The media shapes our everyday lives. What we see on social
networks, what we watch, what we share with each other is an ingrained part of our beings. There are seemingly positive and obviously negative stereotypes, and both work to harm minority groups in different ways. Todays media and entertainment caters to a certain type of ill humor that generally depicts minority racial groups in harmful, and debilitating manners. Since September 11th, 2001, Islam has rarely left the headlines that depict it in such a hostile matter. As a result, an alarming rise in islamophobia, or anti-Islamic sentiment. Islamophobia is a term used to describe the prejudice against, hatred towards, or fear of the religion of Islam or Muslims. After the premier of American Sniper, a movie glorifying the murder of brown bodies, a Muslim woman adorned in a Hijab was attacked in broad daylight. It was the wrong place, wrong time type of situation. The man who attacked her had just finished watching the movie, and was high off of a misplaced sense of twisted patriotism. Countless films and television shows depict brown people as terrorists, criminals, savages, and people you should be afraid of. Stereotypes, even positive ones, distort reality, and are regularly used as justification of discrimination, and violence towards Muslims and other minority groups.

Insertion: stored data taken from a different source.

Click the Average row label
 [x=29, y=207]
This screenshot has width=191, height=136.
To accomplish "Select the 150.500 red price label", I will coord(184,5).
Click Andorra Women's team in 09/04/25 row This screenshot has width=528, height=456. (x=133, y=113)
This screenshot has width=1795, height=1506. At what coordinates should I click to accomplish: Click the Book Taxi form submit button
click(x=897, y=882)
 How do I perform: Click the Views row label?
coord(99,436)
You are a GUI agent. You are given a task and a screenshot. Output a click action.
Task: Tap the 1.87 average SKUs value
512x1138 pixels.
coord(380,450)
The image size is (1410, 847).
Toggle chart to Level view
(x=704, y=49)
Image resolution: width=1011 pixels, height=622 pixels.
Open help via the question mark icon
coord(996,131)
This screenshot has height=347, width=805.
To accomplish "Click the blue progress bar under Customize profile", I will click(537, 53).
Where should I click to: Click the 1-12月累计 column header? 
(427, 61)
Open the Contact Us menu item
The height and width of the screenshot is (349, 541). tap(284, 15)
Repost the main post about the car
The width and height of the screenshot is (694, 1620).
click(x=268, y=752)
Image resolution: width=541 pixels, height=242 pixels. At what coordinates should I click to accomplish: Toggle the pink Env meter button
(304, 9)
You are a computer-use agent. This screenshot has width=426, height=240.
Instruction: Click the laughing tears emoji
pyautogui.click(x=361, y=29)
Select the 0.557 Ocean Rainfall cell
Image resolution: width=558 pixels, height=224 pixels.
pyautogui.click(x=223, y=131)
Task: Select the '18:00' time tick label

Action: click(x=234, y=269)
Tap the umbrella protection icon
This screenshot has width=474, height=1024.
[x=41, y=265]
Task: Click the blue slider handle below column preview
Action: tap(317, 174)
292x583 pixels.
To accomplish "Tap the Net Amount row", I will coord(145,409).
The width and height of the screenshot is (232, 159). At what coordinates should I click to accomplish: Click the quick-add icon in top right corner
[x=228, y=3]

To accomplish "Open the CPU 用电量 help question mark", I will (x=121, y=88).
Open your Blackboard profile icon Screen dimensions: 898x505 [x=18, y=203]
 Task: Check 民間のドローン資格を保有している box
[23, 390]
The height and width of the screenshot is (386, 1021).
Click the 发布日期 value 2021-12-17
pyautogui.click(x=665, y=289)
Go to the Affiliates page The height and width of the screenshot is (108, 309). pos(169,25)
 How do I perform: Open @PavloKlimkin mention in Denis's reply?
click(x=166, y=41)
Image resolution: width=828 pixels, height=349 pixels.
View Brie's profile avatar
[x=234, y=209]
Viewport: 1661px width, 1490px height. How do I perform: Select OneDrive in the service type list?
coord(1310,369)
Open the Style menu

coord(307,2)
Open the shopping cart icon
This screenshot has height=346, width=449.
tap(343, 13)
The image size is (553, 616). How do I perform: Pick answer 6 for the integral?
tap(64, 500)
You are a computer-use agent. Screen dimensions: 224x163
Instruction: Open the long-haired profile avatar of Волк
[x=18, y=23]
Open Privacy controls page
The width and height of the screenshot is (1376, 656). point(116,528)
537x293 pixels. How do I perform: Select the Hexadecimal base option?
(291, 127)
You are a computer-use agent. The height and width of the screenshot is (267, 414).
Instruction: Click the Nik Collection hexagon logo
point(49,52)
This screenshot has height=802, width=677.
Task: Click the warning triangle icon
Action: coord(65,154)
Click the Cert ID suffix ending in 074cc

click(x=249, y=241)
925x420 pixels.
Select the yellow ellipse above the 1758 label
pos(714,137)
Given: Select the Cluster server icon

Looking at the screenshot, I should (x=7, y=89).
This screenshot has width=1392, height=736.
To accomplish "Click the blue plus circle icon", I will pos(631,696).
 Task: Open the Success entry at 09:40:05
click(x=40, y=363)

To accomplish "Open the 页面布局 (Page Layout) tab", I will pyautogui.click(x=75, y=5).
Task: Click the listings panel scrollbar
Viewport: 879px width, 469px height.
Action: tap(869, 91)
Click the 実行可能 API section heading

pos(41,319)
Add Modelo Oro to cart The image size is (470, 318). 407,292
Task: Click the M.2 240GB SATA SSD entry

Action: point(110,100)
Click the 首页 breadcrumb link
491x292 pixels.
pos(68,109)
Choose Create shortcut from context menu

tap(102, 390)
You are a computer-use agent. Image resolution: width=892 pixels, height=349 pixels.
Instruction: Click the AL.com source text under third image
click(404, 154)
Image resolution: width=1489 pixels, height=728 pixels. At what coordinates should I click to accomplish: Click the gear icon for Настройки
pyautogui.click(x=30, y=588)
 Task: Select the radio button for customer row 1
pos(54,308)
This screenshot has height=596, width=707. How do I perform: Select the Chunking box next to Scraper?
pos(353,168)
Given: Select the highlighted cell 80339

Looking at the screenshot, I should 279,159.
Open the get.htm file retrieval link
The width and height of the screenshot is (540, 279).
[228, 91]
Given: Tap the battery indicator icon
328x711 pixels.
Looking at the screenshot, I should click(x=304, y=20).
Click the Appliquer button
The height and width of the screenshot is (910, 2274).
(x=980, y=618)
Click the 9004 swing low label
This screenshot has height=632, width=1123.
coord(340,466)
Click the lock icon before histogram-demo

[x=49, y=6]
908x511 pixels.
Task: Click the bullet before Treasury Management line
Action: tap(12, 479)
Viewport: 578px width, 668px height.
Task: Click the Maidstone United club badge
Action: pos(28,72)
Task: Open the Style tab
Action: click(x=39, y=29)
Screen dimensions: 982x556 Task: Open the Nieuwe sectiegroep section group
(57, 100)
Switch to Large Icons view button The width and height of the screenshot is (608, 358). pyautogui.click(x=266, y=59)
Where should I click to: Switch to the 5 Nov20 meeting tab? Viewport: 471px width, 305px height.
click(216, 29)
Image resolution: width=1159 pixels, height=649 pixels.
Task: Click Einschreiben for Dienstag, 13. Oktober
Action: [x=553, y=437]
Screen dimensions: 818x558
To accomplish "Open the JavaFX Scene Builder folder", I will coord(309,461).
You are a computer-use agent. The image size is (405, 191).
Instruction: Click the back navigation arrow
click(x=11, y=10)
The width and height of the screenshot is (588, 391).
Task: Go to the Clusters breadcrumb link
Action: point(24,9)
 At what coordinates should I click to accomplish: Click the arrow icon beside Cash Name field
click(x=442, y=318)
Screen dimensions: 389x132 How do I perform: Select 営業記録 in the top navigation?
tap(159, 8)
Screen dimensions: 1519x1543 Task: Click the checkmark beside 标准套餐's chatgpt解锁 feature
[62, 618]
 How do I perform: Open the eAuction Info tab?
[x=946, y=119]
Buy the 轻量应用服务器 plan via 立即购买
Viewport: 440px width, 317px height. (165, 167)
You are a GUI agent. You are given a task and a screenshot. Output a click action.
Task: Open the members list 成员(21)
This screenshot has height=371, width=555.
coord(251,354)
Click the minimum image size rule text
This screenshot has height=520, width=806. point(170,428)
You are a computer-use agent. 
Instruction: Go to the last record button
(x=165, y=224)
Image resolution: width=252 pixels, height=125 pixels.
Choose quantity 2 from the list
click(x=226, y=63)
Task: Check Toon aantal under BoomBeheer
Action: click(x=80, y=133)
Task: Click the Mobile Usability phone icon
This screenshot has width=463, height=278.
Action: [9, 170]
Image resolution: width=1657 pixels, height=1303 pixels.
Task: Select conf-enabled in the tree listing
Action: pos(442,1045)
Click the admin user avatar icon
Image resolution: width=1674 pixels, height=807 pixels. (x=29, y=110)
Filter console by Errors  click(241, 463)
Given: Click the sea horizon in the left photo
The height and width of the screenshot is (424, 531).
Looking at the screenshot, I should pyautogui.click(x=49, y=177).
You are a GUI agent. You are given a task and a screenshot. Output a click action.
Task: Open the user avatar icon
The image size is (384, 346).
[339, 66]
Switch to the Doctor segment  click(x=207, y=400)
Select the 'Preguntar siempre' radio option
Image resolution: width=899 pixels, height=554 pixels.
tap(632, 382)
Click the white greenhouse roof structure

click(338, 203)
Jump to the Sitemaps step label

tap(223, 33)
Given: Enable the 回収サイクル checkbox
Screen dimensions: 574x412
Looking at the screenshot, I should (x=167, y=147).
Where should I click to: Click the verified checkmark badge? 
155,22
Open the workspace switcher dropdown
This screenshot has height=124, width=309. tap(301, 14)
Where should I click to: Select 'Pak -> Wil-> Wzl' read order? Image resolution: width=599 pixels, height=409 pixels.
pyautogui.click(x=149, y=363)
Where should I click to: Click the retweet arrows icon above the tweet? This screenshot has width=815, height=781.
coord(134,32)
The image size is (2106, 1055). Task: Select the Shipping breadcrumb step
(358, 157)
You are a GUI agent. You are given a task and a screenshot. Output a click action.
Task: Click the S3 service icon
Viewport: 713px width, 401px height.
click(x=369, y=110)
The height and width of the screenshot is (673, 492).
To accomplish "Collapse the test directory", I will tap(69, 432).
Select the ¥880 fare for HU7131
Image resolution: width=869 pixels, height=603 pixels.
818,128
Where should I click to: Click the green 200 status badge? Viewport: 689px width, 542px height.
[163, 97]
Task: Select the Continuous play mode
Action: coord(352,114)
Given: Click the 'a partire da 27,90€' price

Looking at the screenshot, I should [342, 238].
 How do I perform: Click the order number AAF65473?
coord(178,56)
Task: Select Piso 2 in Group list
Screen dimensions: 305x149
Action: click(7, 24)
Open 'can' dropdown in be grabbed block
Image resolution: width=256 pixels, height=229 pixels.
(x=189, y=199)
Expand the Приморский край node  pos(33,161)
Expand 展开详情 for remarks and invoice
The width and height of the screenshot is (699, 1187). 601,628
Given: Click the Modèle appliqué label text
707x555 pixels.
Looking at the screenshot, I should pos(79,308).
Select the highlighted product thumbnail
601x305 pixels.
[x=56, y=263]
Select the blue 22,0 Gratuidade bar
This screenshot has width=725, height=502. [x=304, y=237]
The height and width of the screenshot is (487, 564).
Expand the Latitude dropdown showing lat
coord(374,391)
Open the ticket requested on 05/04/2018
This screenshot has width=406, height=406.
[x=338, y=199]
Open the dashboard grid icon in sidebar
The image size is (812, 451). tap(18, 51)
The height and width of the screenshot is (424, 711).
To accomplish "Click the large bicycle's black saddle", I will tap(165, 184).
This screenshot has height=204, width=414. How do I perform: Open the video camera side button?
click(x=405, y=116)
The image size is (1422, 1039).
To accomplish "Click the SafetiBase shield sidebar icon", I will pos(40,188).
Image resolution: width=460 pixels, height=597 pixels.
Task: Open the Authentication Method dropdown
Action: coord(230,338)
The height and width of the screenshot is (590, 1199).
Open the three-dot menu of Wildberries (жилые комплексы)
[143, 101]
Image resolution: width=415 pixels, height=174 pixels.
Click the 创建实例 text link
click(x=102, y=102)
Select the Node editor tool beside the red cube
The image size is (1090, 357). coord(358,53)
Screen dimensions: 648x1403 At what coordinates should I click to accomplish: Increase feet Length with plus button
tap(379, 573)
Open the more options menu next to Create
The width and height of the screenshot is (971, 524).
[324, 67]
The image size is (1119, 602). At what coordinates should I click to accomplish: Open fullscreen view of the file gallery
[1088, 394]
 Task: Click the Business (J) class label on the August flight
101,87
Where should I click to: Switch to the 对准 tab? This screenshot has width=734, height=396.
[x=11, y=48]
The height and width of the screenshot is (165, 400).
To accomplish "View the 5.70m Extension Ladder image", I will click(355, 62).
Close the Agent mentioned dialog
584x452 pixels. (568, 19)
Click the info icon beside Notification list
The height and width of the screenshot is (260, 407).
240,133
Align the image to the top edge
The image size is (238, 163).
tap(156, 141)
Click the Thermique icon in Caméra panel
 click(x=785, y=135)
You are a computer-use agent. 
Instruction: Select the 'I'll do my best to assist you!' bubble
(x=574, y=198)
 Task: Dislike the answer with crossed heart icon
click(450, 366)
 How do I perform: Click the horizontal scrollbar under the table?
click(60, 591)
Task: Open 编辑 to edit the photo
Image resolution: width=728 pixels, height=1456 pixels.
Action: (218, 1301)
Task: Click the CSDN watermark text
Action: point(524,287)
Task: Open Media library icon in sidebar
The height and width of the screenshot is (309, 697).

Hollywood has spent most of its existence characterizing
minority groups in negative or comical lights (Race and Difference: The Film Angle ). There are certain reoccurring stereotypes in the general climate of anti Muslim opinion in countries where Muslims live as minorities. The six most common are as follows: 1. All Muslims are the same. Regardless of ethnicity, nationality, social class, and political outlook, Muslims are seen all the much the same. With regard to terrorism and violent extremism, for example, it is imagined that there is a slippery slope between moderates and extremists, with even the most moderate Muslims being potential extremists (Petley and Richardson 27). 2. All Muslims are religiously motivated. If a Muslim engages in violence, certainly it is because Islam promotes violence. If a Muslim majority country abuses human rights or is economically backwards, this also, is certainly due to the prevailing religious identity of the country, more so than any other factor. 3. All Muslims are all totally other. There a no interests, characteristics, needs, concerns or values that a Muslim could possibly share with a non-Muslim. 4. All Muslims are inferior. Culturally, intellectually, politically, and morally, are Muslims are inferior to non-Muslims. [Muslims are] quick to take offence, prone to irrationality and violence, hypocritical, sexist, oppressive in their
treatment to women, homophobic in their views of sexual
identities, intolerant of worldviews different from their own, narrow-minded, unable to engage in reasoned debate, and hostile and full of hate towards the West for no good reason (Petley and Richardson 28). 5. All Muslims are a threat. Muslims are treacherous and disloyal and the enemy within; a threat to non-Muslim countries, societies, and values. 6. All Muslims are impossible to work with. As a result of the previous five perceptions, there is no possibility of cooperation between them and us. Many people do not think twice about seeing yet another Muslim terrorist in our shows, and our movies. In the article Race and Difference: The Film Angle, the author discusses how this type of stereotyping leads to an acute sense of otherization. It creates a distinct barrier between the people deemed the norm, and everyone who falls outside of that norm. When people fall outside of the supposed norms of society, it is easy to become desensitized to them, and to dehumanize them. This sense of dehumanization leads to discrimination and violence against minority groups.